Outre une observation participante menée dans cette association de prévention contre le suicide en tant que bénévole écoutant durant cinq ans, nous avons constitué un corpus de conversations entre 2007 et 2010 comprenant 7320 conversations. Au moyen d'une analyse lexicométrique et d'une étude de contenu de ces conversations, notre projet général consistait à faire état de la façon dont les individus ordinaires en situation de détresse mettent en mots leur existence qu'il considère à bien des égards comme étant injustifiées. Dans le cadre du congrès, nous limiterons à éclairer la fonction sociale de ce type de dispositif au moyen d'un double questionnement.

Dans un premier temps, ce travail se propose non d'analyser les conduites typiques des individus en situation de détresse, mais plutôt de saisir comment celle-ci est mise en mot, c'est-à-dire sous la forme d'énoncés partagés et censés décrire une situation existentielle particulière. Ce qui nous intéresse ici, c'est de saisir la façon dont les propriétés techniques du dispositif contribuent à configurer tant les modalités d'énonciation du mal-être que les types de rapports sociaux noués entre le malheureux d'un côté et le bénévole de l'autre. Le fait même de « devoir écrire » ses troubles intérieurs a des effets de configuration non négligeables sur différents plans : sur le type de réflexivité que les pratiques d'écriture engagent, sur la distance qu'elles instituent entre les interactants, sur la façon de faire expérience de soi ou encore sur les manières de rationaliser et de rendre intelligible sa propre intériorité. En résumé, il s'agira de se demander comment le dispositif sociotechnique organise une archive de la souffrance individualisée in-formant la construction du rapport écrivant-écoutant et écrivant-écrivant. Ce travail d'analyse sur les modalités de construction de la narration de soi sera éclairé par les approches anthropologiques de l'écriture (Goody, 1979) (De Certeau, 1990) (Fraenkel, 2002) (Charaudeau, 2012) et Al.

Dans un second temps, il s'agit de s'interroger de manière critique sur les effets sociaux négatifs que pourrait produire ce type de dispositif. En ces moments de complications existentielles, ces hommes et ces femmes tentent d'extérioriser leur mal-être et la fatigue, voire le désespoir qui en découle. Mais plus fondamentalement, en narrant leur détresse, ils s'arrachent intérieurement au monde et le mettent en partie en face d'eux constatant ainsi combien l'objectivation pragmatique de leur être échoue. Si ces récits n'appellent à aucune lutte opiniâtre particulière contre l'ordre social, il est à penser, et c'est là l'hypothèse de départ, que le mécontentement latent peut contenir l'amorce d'une protestation sérieuse. En effet, en fréquentant un espace de communication aussi confidentiel qu'il soit, en l'occurrence celui de l'association Y, il s'agit là d'une manière de se dégager progressivement de sa propre intériorité. Cette extériorisation des expériences vécues énoncée sur le mode du retrait et de la vulnérabilité indique que les individus mettent en suspend leur adhésion au monde et au cours des choses (Foessel, 2012). De toute évidence, au sein de ces espaces, il s'y exprime une volonté de négation et une certaine capacité à se rendre soi-même visible dans sa propre vulnérabilité.

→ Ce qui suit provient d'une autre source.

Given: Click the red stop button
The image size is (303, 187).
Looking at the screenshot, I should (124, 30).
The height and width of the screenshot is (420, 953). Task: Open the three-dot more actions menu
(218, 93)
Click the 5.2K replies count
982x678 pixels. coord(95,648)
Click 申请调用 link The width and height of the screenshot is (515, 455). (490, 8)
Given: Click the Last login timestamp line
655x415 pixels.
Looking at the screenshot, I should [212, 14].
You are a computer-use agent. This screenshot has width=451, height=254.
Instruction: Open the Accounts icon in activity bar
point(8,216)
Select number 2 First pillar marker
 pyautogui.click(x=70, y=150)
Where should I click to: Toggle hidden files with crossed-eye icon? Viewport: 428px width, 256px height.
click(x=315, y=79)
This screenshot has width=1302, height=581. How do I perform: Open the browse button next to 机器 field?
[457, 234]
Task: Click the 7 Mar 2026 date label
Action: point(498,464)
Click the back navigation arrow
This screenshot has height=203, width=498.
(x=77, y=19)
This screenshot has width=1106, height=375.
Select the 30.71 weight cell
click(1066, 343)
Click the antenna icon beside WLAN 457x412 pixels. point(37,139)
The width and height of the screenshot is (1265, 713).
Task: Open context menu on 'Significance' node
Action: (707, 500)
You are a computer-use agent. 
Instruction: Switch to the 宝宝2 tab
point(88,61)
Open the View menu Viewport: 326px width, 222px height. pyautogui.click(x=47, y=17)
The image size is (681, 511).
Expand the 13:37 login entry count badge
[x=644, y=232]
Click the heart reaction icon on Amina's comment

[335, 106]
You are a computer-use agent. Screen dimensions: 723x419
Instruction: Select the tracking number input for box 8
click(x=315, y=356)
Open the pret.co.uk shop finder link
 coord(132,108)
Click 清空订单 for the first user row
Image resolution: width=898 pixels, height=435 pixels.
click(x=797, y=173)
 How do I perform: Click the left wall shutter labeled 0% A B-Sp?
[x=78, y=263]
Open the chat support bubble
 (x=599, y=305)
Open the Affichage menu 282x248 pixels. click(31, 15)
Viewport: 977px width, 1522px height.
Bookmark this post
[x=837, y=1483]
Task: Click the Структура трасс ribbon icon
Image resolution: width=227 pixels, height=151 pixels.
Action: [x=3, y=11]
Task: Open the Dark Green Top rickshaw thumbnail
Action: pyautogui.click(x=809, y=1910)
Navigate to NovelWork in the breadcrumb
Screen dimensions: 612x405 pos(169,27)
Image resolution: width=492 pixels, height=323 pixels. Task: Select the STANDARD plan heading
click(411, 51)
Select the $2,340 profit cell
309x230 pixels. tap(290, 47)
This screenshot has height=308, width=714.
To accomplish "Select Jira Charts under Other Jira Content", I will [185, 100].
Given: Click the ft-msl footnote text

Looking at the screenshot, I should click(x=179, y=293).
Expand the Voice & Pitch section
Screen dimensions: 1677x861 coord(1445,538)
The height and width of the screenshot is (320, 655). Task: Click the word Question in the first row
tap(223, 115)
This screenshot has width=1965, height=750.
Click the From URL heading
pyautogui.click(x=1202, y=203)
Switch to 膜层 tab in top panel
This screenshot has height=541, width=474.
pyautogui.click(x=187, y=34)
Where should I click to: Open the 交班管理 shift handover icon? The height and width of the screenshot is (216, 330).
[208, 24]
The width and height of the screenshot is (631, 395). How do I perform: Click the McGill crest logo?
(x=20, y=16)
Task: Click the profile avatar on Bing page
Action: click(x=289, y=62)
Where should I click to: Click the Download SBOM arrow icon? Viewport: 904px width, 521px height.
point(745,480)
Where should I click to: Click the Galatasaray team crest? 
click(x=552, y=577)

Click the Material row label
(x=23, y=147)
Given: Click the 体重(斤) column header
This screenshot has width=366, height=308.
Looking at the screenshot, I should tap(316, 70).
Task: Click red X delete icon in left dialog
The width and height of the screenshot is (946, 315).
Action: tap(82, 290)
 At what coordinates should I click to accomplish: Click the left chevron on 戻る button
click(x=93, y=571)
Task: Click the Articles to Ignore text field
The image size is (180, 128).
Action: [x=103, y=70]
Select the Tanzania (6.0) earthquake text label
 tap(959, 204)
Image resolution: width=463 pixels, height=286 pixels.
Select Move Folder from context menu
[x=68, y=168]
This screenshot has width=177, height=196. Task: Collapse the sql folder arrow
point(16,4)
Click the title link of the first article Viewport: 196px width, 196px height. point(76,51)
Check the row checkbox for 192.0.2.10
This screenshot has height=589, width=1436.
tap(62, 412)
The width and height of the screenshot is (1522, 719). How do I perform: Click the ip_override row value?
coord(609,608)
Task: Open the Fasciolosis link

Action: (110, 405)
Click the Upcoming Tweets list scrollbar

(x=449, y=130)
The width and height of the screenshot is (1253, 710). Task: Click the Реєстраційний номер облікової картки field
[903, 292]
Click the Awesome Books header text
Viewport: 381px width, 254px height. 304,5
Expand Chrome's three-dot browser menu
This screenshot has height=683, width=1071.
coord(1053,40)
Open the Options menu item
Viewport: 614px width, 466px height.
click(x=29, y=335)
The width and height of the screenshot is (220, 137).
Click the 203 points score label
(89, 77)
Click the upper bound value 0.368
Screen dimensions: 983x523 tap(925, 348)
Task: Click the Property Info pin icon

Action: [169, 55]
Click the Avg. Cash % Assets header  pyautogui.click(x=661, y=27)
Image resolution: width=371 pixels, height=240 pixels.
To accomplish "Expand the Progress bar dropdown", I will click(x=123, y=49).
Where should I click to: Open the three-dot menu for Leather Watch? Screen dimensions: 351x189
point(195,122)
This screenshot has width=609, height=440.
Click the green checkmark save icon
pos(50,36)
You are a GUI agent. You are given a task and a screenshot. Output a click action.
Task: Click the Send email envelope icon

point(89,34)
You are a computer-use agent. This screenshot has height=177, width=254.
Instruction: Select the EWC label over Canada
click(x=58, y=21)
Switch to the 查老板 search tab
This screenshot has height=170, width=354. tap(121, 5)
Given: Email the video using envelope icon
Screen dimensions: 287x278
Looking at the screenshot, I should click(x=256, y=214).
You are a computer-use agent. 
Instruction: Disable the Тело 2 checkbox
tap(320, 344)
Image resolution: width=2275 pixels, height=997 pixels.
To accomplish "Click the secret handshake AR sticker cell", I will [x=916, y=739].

Seulement, en l'état actuel des choses, le principal problème est que ces voix sont confinées dans l'espace confidentiel de l'association Y. La voix est accueillie et prise en charge par une instance de médiation dont la fonction politique est quasi-inexistante. En effet, l'espace de l'association Y n'impulse aucune prise en charge politique qui pourrait transformer la subalternité en une forme légitime d'existence qui restaurerait la capacité d'agir et la capabilité institutionnelle de prise charge du monde. Dans notre cas de figure, c'est la psychologie qui vient au « secours de la vie effacée » (Le blanc, 2009). L'effet n'est pas anodin : la psychologie incite au retrait du monde. Elle ne restaure en aucun cas la demande de réparation. Elle n'incite aucunement à ébranler les formes institutionnalisées du pouvoir ou à mettre en cause la destitution de l'humain. Anonymat et non directivité oblige, elle neutralise les effets d'indignation en prétendant « apaiser » momentanément les douleurs sous l'effet de l'urgence et de la violence des crises existentielles auxquelles font échos ces récits. Pour le dire encore autrement, il s'agit de signifier que les questions des bénévoles adressées aux malheureux se limitent à approfondir sa condition d'individu particulier, c'est-à-dire sa propre historicité et ses propres sentiments intérieurs selon une temporalité clinique au lieu de la rapporter à l'historicité de la condition humaine dans son ensemble (Jaspers, 2012).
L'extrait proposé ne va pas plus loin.